> About this exercise:
Each line that holds the string "will" counts once. Say how many such lines the entries have, giving the number only.

--------

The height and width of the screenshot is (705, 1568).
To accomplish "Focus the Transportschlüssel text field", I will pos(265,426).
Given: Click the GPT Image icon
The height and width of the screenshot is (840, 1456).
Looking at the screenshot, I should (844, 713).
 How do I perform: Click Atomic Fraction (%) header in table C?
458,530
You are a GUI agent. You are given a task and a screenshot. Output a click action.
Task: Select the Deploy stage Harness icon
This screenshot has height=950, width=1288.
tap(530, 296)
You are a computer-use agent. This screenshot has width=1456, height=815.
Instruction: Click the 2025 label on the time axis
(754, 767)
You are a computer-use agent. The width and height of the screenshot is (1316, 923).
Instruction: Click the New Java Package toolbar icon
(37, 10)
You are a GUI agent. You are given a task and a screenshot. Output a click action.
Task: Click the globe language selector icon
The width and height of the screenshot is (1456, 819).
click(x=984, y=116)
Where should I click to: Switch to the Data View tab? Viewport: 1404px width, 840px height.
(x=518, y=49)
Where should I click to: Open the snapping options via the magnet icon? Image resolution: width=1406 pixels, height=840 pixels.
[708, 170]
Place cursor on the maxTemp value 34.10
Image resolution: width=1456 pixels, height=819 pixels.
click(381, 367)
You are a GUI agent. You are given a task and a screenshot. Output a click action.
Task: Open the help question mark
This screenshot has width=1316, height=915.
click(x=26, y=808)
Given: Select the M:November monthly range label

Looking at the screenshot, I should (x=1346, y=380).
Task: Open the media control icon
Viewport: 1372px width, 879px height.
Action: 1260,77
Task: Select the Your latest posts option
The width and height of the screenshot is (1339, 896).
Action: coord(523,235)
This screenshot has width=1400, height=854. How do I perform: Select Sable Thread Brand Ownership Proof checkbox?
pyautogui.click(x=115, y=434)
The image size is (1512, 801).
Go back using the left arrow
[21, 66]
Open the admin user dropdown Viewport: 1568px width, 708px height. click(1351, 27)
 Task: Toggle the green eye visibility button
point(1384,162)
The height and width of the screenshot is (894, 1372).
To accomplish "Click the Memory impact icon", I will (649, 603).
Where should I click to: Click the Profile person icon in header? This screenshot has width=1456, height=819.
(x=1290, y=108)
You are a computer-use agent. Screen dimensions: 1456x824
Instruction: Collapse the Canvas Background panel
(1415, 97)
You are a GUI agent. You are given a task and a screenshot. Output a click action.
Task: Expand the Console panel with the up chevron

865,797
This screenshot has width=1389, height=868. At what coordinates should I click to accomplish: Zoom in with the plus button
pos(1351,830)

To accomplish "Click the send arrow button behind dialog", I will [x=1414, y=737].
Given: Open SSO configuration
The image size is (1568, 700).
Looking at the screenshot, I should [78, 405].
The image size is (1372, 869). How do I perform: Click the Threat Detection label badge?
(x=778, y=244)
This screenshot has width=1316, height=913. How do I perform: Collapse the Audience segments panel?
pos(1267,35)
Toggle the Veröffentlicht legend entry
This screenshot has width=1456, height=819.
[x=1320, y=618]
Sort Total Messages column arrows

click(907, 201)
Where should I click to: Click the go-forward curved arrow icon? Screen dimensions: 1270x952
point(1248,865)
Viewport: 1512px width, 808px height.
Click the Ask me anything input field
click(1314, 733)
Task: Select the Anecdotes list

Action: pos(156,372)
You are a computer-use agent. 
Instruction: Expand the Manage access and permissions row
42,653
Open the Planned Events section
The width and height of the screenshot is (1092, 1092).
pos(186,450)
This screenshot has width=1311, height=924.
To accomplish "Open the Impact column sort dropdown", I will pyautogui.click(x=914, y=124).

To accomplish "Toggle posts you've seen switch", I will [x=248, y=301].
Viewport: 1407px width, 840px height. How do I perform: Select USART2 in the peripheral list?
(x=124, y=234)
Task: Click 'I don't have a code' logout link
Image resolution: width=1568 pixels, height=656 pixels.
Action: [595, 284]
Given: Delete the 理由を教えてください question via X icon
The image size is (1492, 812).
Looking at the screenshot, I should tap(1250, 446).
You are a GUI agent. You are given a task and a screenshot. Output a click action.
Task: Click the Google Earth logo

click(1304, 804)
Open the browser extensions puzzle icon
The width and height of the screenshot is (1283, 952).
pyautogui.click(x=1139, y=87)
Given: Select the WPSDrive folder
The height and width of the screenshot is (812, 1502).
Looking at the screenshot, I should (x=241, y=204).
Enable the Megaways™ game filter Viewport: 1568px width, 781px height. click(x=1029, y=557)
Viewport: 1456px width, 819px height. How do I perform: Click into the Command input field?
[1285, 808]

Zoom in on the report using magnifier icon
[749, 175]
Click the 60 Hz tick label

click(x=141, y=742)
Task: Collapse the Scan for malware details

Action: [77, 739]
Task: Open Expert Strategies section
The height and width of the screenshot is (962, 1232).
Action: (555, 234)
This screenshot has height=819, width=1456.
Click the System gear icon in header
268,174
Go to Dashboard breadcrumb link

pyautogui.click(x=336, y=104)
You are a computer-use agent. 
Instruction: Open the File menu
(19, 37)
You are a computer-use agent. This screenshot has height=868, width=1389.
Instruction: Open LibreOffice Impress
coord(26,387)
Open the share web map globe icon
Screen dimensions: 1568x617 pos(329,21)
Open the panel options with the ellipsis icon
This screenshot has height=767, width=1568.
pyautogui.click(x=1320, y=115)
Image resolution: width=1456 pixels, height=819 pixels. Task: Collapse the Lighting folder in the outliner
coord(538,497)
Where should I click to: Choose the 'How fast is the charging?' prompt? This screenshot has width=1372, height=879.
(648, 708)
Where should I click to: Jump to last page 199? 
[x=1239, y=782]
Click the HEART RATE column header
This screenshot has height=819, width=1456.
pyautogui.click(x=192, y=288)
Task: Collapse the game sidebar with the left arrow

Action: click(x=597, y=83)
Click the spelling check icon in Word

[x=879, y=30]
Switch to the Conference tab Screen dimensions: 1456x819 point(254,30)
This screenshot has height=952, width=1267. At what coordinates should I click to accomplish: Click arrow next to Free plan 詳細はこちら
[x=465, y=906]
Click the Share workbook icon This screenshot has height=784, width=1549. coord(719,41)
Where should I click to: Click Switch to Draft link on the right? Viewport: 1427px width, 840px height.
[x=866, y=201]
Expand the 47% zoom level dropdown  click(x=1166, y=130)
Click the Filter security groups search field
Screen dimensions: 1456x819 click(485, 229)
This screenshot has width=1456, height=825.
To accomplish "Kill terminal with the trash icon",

--------

> Exercise solution:
5